Requirement ▸
Every line from the one containing "Instruction: Click the Hub sidebar icon" to the last line of the listing below should be given again exactly.

--- START ---

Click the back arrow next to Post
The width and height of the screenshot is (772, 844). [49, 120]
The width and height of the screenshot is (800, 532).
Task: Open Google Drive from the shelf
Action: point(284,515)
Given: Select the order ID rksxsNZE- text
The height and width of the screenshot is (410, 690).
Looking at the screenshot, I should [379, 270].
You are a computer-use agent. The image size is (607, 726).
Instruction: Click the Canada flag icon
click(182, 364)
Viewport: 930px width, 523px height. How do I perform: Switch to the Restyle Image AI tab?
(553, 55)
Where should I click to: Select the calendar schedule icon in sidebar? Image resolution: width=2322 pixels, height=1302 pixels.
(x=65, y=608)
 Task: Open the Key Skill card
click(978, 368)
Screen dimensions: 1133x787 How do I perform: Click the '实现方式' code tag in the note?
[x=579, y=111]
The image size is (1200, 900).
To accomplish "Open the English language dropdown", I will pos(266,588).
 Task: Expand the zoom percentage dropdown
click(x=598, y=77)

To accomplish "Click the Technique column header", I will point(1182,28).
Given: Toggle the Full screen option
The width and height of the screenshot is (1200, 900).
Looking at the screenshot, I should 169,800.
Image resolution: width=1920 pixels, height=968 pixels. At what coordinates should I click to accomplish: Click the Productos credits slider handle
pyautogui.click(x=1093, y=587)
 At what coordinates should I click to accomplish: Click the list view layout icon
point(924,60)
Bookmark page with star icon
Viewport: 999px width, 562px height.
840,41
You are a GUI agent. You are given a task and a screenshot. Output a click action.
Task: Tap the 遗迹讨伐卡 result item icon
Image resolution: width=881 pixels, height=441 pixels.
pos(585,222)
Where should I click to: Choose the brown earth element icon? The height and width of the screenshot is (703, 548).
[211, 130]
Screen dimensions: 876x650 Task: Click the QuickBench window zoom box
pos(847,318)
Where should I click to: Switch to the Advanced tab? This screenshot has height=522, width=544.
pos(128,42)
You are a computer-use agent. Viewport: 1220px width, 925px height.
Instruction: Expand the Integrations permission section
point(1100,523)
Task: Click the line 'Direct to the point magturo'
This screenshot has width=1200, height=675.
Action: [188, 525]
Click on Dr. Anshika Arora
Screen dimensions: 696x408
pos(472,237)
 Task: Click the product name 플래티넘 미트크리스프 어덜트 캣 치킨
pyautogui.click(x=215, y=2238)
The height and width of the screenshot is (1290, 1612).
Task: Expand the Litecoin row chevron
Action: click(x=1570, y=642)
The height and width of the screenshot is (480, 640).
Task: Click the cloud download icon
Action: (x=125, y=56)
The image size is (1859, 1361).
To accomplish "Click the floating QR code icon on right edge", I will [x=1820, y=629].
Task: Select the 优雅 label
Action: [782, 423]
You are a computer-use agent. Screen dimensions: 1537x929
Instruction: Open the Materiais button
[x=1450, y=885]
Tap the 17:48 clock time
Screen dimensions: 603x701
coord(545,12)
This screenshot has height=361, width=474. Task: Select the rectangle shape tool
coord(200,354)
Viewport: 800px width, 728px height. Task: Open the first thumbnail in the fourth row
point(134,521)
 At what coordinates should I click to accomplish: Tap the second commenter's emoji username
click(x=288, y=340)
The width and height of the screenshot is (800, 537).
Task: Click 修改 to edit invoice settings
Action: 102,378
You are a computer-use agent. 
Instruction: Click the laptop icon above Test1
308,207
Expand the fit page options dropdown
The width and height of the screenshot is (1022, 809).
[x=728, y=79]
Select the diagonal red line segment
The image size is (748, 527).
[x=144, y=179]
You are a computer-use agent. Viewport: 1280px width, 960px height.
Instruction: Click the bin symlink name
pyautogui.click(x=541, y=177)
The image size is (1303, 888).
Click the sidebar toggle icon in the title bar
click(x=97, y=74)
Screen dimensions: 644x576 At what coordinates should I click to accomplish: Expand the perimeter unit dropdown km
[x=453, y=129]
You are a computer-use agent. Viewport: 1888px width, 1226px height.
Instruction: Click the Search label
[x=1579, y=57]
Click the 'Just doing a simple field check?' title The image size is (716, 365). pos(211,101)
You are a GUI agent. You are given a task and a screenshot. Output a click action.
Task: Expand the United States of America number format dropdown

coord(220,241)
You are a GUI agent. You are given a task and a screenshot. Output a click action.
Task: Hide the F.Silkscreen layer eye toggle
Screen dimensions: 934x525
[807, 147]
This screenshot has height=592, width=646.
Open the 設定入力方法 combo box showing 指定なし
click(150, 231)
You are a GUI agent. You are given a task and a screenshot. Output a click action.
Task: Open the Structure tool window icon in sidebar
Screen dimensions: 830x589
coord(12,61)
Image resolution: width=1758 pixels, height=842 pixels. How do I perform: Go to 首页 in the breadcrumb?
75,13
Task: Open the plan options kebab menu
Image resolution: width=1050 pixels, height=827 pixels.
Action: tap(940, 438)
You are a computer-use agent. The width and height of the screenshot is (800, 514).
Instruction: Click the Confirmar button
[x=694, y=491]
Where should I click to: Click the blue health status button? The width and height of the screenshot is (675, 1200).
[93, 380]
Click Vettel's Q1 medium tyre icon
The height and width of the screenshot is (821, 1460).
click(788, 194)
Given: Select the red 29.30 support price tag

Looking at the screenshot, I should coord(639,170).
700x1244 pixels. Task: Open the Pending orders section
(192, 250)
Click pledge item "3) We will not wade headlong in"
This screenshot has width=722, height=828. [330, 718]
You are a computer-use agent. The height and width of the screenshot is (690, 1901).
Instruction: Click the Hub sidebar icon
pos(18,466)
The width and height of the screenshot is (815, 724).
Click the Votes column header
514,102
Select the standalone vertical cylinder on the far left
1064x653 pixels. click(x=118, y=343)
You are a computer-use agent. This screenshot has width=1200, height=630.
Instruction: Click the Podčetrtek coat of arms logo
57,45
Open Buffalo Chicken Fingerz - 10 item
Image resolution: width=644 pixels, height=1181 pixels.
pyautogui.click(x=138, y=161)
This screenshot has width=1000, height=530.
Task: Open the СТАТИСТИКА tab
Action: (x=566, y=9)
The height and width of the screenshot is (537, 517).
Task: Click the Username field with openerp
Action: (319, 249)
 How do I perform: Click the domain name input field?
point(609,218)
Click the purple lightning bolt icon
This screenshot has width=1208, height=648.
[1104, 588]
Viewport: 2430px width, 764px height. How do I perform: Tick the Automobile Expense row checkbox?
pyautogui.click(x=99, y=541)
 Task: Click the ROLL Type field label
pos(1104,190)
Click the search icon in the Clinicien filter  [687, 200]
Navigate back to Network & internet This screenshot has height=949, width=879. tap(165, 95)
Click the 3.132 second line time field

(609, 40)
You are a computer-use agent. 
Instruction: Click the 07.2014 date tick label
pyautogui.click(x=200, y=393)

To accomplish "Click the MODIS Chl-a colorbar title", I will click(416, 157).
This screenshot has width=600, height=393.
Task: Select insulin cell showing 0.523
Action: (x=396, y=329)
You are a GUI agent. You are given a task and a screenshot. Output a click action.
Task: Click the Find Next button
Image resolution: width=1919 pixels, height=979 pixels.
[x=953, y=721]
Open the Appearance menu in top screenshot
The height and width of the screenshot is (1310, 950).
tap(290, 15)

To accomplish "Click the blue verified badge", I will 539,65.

--- END ---

Completed exercise ▸
Instruction: Click the Hub sidebar icon
pos(18,466)
The width and height of the screenshot is (815, 724).
Click the Votes column header
514,102
Select the standalone vertical cylinder on the far left
1064x653 pixels. click(x=118, y=343)
You are a computer-use agent. This screenshot has width=1200, height=630.
Instruction: Click the Podčetrtek coat of arms logo
57,45
Open Buffalo Chicken Fingerz - 10 item
Image resolution: width=644 pixels, height=1181 pixels.
pyautogui.click(x=138, y=161)
This screenshot has width=1000, height=530.
Task: Open the СТАТИСТИКА tab
Action: (x=566, y=9)
The height and width of the screenshot is (537, 517).
Task: Click the Username field with openerp
Action: (319, 249)
 How do I perform: Click the domain name input field?
point(609,218)
Click the purple lightning bolt icon
This screenshot has width=1208, height=648.
[1104, 588]
Viewport: 2430px width, 764px height. How do I perform: Tick the Automobile Expense row checkbox?
pyautogui.click(x=99, y=541)
 Task: Click the ROLL Type field label
pos(1104,190)
Click the search icon in the Clinicien filter  [687, 200]
Navigate back to Network & internet This screenshot has height=949, width=879. tap(165, 95)
Click the 3.132 second line time field

(609, 40)
You are a computer-use agent. 
Instruction: Click the 07.2014 date tick label
pyautogui.click(x=200, y=393)

To accomplish "Click the MODIS Chl-a colorbar title", I will click(416, 157).
This screenshot has width=600, height=393.
Task: Select insulin cell showing 0.523
Action: (x=396, y=329)
You are a GUI agent. You are given a task and a screenshot. Output a click action.
Task: Click the Find Next button
Image resolution: width=1919 pixels, height=979 pixels.
[x=953, y=721]
Open the Appearance menu in top screenshot
The height and width of the screenshot is (1310, 950).
tap(290, 15)

To accomplish "Click the blue verified badge", I will 539,65.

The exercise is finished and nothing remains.